» **Provided text**
Earlier this year, the company reversed an update to GPT-4o that made the bot overly agreeable. Users have shared worrying conversations where GPT-4o, in one instance, endorsed and gave instructions for terrorism, according to NBC News. The Verge also reported multiple instances of people who say their loved ones have experienced mental health crises in situations where using the chatbot seemed to have an amplifying effect on their delusions.
I've stopped taking my medications, and I left my family because I know they made the radio signals come through the walls. https://t.co/u2XMIkaOx6 pic.twitter.com/M3fUPaSq2B
— AI Notkilleveryoneism Memes ⏸️ (@AISafetyMemes) April 28, 2025
New Tweaks To Help With Mental Health
“There have been instances where our 4o model fell short in recognising signs of delusion or emotional dependency,” OpenAI wrote in an announcement. “While rare, we’re continuing to improve our models and are developing tools to better detect signs of mental or emotional distress so ChatGPT can respond appropriately and point people to evidence-based resources when needed.”
OpenAI shared that it worked with more than 90 physicians across dozens of countries to craft custom rubrics for “evaluating complex, multi-turn conversations.” It’s also seeking feedback from researchers and clinicians who are helping to refine evaluation methods and stress-test safeguards for ChatGPT.
The company is also forming an advisory group made up of experts in mental health, youth development and human-computer interaction. More information will be released as the work progresses, OpenAI wrote.
This update comes from OpenAI's ongoing efforts to prevent ChatGPT users from actively seeking out the chatbot as a source for emotional validation and continuously viewing it as a therapist or a friend. The company announced in April that it has revised its training techniques to "explicitly steer the model away from insincere compliments" or flattery.

» **Activity 1**
List the areas of expertise that the article on ChatGPT and mental health says the members of OpenAI's advisory group will have.
» **Activity 2**
Transcribe the passage of the article on ChatGPT and mental health between "OpenAI shared that" and "safeguards for ChatGPT.", inclusive.
» **Activity 3**
Go on with the article on ChatGPT and mental health from the point where it stops.

» **Given entries**
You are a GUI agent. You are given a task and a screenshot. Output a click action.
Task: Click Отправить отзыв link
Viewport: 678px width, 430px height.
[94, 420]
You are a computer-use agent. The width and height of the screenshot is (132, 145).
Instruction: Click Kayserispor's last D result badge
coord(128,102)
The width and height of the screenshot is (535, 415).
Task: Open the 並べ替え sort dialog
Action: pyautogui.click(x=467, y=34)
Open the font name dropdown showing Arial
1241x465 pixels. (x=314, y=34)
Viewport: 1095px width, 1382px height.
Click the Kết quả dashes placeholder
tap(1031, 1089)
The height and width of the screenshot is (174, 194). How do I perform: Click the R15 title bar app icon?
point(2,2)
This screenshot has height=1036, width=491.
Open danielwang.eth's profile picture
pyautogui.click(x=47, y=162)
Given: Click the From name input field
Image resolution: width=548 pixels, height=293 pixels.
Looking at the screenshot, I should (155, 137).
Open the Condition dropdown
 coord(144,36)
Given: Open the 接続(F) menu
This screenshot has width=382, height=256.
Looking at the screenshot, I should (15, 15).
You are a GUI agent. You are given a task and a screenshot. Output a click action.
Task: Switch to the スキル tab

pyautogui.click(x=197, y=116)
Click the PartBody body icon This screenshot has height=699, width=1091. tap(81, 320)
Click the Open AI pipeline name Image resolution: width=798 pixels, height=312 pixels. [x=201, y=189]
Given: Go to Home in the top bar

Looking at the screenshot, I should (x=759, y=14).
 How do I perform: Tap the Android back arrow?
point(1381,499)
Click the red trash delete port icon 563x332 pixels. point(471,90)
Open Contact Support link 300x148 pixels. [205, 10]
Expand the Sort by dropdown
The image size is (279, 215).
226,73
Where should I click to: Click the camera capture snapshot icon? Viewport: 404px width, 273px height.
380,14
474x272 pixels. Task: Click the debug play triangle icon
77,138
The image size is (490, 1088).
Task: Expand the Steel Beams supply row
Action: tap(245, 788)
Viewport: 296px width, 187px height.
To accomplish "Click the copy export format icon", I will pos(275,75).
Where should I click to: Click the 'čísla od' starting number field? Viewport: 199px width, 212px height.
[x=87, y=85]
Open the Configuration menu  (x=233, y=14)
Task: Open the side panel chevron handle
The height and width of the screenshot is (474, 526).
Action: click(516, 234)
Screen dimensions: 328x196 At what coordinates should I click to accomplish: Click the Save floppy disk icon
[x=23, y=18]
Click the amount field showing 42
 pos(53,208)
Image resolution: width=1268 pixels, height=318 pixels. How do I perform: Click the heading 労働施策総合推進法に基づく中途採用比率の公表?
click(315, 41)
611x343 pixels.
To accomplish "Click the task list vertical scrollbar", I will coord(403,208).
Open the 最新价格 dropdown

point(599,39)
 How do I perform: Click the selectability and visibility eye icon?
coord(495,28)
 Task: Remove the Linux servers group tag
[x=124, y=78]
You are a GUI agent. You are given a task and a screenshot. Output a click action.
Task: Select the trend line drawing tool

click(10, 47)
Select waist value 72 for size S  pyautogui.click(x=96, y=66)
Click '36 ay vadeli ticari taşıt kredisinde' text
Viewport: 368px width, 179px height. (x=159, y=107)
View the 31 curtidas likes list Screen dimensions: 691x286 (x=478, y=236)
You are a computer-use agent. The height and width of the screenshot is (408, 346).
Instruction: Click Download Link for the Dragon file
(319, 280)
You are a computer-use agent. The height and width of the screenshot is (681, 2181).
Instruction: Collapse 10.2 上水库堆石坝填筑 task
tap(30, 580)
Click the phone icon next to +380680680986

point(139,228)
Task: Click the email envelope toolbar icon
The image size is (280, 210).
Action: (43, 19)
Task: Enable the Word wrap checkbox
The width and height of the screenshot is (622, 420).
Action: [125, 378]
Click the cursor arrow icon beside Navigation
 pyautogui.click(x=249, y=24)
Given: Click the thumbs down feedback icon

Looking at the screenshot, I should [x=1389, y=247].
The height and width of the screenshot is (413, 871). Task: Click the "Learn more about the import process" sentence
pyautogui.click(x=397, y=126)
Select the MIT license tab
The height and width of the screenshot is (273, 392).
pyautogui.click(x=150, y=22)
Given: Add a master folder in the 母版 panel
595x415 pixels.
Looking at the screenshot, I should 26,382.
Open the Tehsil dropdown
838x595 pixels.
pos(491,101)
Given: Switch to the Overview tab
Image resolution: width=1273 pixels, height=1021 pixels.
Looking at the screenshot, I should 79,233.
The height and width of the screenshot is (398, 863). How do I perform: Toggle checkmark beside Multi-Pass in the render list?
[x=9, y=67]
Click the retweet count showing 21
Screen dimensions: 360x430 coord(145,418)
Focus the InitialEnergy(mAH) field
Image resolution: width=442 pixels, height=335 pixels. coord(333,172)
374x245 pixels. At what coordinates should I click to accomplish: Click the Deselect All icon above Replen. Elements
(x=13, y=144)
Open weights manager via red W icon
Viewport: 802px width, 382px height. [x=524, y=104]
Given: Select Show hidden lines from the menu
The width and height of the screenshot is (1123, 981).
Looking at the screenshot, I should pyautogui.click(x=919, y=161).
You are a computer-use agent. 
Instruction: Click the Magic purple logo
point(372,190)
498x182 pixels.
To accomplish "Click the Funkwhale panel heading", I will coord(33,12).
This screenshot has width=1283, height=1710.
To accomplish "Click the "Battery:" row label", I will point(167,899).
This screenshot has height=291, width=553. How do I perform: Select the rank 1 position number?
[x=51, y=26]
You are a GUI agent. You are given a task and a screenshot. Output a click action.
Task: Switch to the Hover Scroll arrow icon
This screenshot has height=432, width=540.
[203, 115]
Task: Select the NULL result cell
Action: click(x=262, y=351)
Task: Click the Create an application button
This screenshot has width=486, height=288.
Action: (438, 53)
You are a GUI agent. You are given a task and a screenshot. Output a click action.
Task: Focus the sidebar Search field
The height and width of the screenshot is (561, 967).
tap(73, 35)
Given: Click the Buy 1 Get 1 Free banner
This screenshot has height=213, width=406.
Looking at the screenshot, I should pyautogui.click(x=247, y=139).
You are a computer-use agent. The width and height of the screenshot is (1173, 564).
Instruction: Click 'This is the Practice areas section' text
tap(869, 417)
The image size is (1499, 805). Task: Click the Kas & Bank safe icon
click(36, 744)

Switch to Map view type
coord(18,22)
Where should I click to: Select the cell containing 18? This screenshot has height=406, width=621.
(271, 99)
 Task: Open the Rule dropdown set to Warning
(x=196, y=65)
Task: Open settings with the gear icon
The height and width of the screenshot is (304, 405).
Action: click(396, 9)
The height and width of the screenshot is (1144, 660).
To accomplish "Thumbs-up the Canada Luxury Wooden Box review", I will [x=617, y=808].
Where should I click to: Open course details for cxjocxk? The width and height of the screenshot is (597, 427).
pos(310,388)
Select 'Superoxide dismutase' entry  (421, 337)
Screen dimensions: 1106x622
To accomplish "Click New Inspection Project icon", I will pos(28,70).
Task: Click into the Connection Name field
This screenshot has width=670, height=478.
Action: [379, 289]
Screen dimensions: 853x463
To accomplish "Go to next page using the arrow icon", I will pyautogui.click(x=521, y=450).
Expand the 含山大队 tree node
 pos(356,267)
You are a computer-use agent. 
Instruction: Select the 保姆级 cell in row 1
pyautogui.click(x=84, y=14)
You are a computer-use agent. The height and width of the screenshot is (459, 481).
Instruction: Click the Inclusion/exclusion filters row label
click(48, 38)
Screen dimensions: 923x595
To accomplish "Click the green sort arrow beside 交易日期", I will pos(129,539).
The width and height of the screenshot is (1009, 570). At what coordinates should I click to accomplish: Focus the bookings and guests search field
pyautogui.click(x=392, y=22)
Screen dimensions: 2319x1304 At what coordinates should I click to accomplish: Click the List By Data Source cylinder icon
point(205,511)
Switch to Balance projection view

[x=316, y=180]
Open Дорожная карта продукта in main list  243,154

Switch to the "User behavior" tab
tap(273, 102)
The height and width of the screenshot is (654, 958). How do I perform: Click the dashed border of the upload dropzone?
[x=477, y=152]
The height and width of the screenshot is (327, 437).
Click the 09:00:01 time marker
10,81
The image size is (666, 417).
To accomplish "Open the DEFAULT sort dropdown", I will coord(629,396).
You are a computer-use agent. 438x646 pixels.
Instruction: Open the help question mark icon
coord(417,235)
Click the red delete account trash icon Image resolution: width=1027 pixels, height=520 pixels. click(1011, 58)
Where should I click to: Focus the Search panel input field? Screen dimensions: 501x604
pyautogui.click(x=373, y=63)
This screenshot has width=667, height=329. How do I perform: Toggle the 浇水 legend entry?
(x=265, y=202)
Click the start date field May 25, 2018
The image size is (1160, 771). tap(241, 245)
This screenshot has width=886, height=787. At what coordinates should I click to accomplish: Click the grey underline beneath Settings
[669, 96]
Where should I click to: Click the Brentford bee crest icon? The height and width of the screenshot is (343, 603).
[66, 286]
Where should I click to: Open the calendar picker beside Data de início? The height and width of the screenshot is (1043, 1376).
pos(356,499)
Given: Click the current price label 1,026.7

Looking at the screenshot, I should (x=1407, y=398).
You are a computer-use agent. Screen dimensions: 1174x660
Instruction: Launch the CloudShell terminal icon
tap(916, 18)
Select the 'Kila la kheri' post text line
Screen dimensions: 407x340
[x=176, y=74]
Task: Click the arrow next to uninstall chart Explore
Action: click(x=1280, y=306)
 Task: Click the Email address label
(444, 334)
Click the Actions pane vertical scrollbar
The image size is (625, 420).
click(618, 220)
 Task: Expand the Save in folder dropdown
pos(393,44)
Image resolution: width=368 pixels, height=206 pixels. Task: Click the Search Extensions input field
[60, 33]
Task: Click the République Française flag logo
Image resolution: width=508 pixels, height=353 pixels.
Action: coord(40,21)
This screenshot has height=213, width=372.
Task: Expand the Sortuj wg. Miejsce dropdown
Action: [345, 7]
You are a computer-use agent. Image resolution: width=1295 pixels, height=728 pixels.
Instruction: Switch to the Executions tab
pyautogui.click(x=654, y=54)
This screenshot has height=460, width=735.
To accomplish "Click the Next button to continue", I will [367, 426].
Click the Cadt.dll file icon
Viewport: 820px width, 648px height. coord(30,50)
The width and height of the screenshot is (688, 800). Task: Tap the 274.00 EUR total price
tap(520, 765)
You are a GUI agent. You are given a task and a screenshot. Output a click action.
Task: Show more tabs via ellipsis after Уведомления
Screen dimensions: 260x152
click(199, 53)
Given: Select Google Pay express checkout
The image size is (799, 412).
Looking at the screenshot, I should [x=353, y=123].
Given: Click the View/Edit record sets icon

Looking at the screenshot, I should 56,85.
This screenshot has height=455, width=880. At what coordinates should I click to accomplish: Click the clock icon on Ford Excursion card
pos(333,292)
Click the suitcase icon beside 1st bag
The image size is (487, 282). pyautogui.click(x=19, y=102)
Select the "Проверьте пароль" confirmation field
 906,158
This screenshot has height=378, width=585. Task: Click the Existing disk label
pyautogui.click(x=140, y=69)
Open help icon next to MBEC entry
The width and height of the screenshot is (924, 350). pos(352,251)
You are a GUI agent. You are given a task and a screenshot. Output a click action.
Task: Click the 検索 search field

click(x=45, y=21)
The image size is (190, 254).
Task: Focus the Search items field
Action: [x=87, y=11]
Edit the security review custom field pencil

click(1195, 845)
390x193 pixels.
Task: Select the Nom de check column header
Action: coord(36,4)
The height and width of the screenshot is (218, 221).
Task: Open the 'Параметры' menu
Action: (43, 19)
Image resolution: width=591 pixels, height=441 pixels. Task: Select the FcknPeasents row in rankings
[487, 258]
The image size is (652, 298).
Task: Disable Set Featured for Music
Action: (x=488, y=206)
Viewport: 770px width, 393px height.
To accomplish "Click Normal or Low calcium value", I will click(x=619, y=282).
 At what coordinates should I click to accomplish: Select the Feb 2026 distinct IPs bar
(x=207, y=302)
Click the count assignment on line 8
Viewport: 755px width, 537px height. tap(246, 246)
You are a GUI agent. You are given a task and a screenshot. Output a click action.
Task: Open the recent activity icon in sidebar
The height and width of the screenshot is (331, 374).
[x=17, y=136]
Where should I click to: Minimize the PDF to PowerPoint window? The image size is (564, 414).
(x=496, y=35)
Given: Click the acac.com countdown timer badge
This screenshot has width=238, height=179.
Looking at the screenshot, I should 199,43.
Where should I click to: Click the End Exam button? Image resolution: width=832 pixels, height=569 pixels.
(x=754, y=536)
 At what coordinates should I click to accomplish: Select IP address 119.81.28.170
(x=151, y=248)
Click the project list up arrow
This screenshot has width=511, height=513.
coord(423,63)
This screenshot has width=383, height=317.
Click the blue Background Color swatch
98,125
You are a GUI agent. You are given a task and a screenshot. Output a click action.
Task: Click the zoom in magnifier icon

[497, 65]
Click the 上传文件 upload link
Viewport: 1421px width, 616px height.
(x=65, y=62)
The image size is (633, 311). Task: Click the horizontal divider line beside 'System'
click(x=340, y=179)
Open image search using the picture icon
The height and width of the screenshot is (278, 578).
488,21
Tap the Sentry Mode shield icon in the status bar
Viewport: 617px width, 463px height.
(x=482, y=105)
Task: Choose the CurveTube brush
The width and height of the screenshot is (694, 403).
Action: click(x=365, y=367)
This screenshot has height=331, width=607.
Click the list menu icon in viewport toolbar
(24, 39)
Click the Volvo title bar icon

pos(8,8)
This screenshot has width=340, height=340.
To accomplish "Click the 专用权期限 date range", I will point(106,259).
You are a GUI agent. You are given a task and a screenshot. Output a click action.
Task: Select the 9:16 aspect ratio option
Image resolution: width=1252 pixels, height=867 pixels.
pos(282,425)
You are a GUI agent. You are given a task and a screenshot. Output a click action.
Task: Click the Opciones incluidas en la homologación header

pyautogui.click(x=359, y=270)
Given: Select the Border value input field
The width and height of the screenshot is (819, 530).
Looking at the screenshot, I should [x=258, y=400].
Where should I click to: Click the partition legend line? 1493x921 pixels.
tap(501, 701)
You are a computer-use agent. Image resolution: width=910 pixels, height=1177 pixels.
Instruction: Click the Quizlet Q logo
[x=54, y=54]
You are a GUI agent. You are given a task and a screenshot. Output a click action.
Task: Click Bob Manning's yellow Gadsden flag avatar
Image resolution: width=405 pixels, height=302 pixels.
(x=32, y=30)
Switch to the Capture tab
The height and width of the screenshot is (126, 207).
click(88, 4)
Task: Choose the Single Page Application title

» **Exercise answer 1**
- Mental health
- Youth development
- Human-computer interaction

» **Exercise answer 2**
OpenAI shared that it worked with more than 90 physicians across dozens of countries to craft custom rubrics for “evaluating complex, multi-turn conversations.” It’s also seeking feedback from researchers and clinicians who are helping to refine evaluation methods and stress-test safeguards for ChatGPT.

» **Exercise answer 3**
ChatGPT will prompt users with gentle reminders to take breaks from lengthy conversations. In another change, ChatGPT will help you solve a personal dilemma rather than giving a straight answer. It should help you think it through — asking questions, weighing pros and cons.
"New behaviour for high-stakes personal decisions is rolling out soon," the company said.
In a recent interview with podcaster Theo Von, OpenAI CEO Sam Altman expressed some concern over people using ChatGPT as a therapist or life coach.
He said that legal confidentiality protections between doctors and their patients, or between lawyers and their clients, don’t apply in the same way to chatbots.
“So if you go talk to ChatGPT about your most sensitive stuff, and then there’s a lawsuit or whatever, we could be required to produce that. And I think that’s very screwed up,” Altman said. “I think we should have the same concept of privacy for your conversations with AI that we do with a therapist or whatever. And no one had to think about that even a year ago.”